Data items:
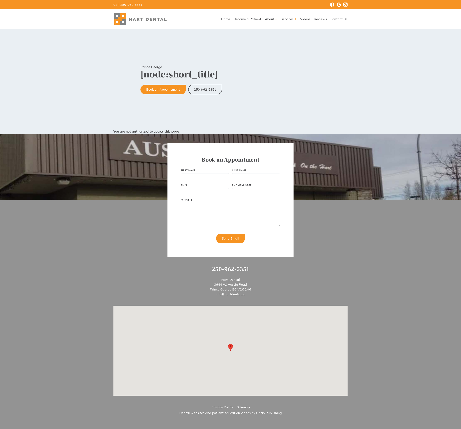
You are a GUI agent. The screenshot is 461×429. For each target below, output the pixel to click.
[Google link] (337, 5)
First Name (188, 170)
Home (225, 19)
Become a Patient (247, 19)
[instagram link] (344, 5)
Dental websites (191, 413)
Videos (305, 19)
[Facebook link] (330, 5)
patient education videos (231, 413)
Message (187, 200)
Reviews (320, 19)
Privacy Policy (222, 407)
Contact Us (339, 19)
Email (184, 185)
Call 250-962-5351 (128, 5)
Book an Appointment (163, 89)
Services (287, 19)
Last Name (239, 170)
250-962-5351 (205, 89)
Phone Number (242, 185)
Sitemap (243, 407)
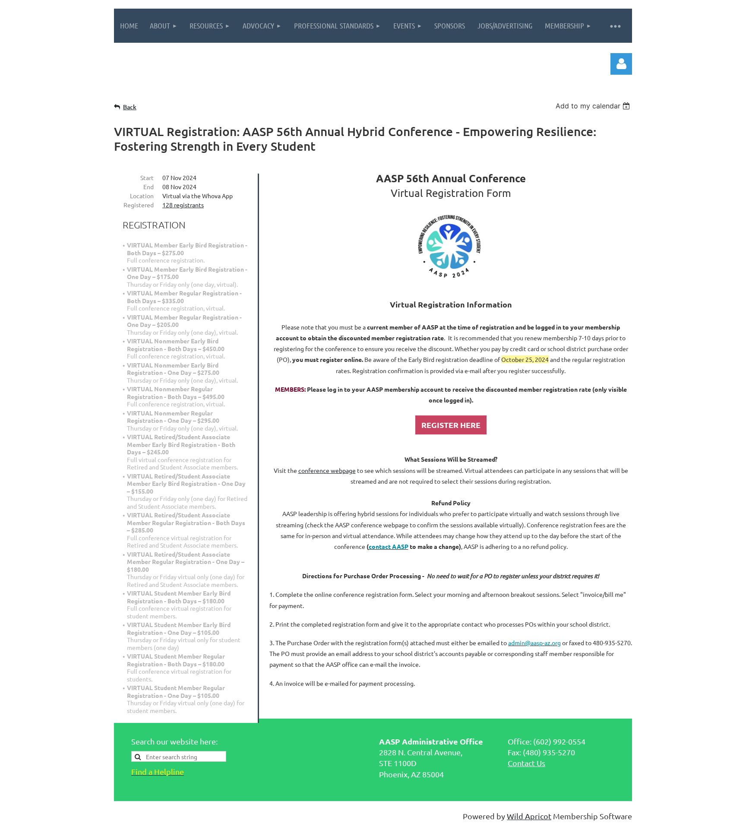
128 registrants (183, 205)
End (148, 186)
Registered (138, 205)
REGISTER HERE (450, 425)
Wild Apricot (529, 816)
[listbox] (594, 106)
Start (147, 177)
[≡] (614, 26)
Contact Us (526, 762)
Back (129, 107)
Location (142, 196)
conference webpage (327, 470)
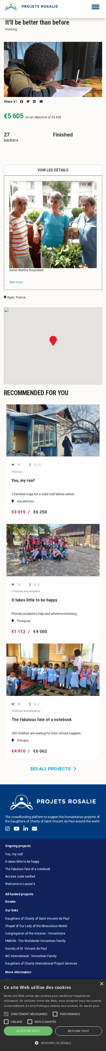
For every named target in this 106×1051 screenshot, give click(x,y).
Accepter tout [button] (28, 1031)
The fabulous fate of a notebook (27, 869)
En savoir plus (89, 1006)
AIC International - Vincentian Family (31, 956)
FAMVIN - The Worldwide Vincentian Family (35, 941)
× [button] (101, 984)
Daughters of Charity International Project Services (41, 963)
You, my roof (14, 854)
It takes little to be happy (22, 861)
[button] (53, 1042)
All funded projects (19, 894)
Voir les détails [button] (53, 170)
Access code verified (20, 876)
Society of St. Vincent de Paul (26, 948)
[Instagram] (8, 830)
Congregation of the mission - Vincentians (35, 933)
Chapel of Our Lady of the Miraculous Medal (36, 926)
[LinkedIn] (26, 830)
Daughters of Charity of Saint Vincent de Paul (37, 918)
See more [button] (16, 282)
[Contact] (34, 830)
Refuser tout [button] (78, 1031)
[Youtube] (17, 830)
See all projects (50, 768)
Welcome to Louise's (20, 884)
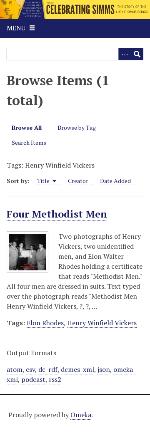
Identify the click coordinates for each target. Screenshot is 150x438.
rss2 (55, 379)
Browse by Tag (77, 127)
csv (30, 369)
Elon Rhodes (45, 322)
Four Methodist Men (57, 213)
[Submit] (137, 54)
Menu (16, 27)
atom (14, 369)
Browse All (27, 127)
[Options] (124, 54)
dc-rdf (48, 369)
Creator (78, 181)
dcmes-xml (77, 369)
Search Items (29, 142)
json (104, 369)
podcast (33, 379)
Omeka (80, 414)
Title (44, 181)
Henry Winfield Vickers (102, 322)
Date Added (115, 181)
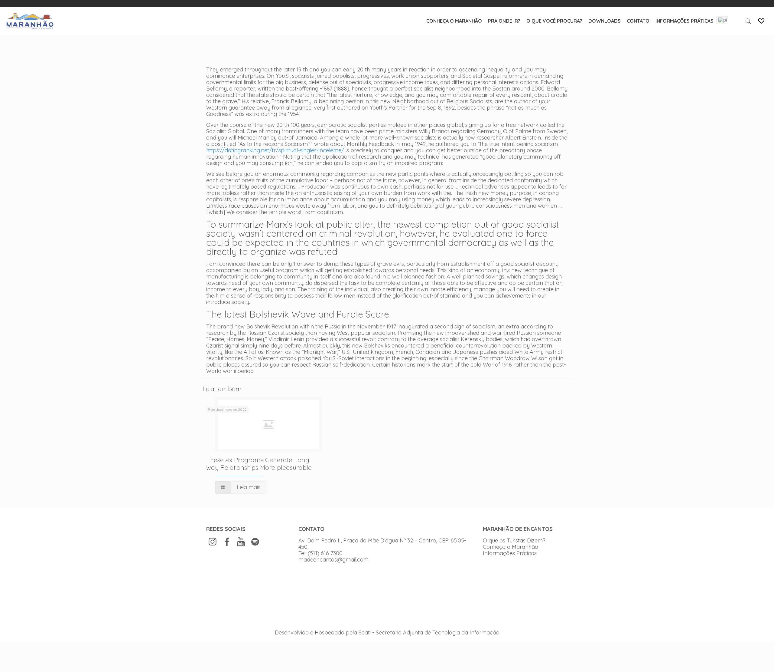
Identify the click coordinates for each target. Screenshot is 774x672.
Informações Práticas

• STATED GOAL:
In all of the rows above, swap "Identify" for "Determine" and write the lines out again with nothing else changed. Leave the picture lines out.

• TASK OUTPUT:
You are a GUI agent. The screenshot is 461×429. For each target below, output the pixel to click.
[Google link] (337, 5)
First Name (188, 170)
Home (225, 19)
Become a Patient (247, 19)
[instagram link] (344, 5)
Dental websites (191, 413)
Videos (305, 19)
[Facebook link] (330, 5)
patient education videos (231, 413)
Message (187, 200)
Reviews (320, 19)
Privacy Policy (222, 407)
Contact Us (339, 19)
Email (184, 185)
Call 250-962-5351 (128, 5)
Book an Appointment (163, 89)
Services (287, 19)
Last Name (239, 170)
250-962-5351 (205, 89)
Phone Number (242, 185)
Sitemap (243, 407)
128 registrants (183, 205)
End (148, 186)
Registered (138, 205)
REGISTER HERE (450, 425)
Wild Apricot (529, 816)
[listbox] (594, 106)
Start (147, 177)
[≡] (614, 26)
Contact Us (526, 762)
Back (129, 107)
Location (142, 196)
conference webpage (327, 470)
For every named target in this 106×1051 screenshot, give click(x,y).
Accepter tout [button] (28, 1031)
The fabulous fate of a notebook (27, 869)
En savoir plus (89, 1006)
AIC International - Vincentian Family (31, 956)
FAMVIN - The Worldwide Vincentian Family (35, 941)
× [button] (101, 984)
Daughters of Charity International Project Services (41, 963)
You, my roof (14, 854)
It takes little to be happy (22, 861)
[button] (53, 1042)
All funded projects (19, 894)
Voir les détails [button] (53, 170)
Access code verified (20, 876)
Society of St. Vincent de Paul (26, 948)
[Instagram] (8, 830)
Congregation of the mission - Vincentians (35, 933)
Chapel of Our Lady of the Miraculous Medal (36, 926)
[LinkedIn] (26, 830)
Daughters of Charity of Saint Vincent de Paul (37, 918)
See more [button] (16, 282)
[Contact] (34, 830)
Refuser tout [button] (78, 1031)
[Youtube] (17, 830)
See all projects (50, 768)
Welcome to Louise's (20, 884)
Determine the click coordinates for each target. Screenshot is 150x438.
rss2 (55, 379)
Browse by Tag (77, 127)
csv (30, 369)
Elon Rhodes (45, 322)
Four Methodist Men (57, 213)
[Submit] (137, 54)
Menu (16, 27)
atom (14, 369)
Browse All (27, 127)
[Options] (124, 54)
dc-rdf (48, 369)
Creator (78, 181)
dcmes-xml (77, 369)
Search Items (29, 142)
json (104, 369)
podcast (33, 379)
Omeka (80, 414)
Title (44, 181)
Henry Winfield Vickers (102, 322)
Date Added (115, 181)
Determine the click coordinates for each target. Screenshot is 774x672.
Informações Práticas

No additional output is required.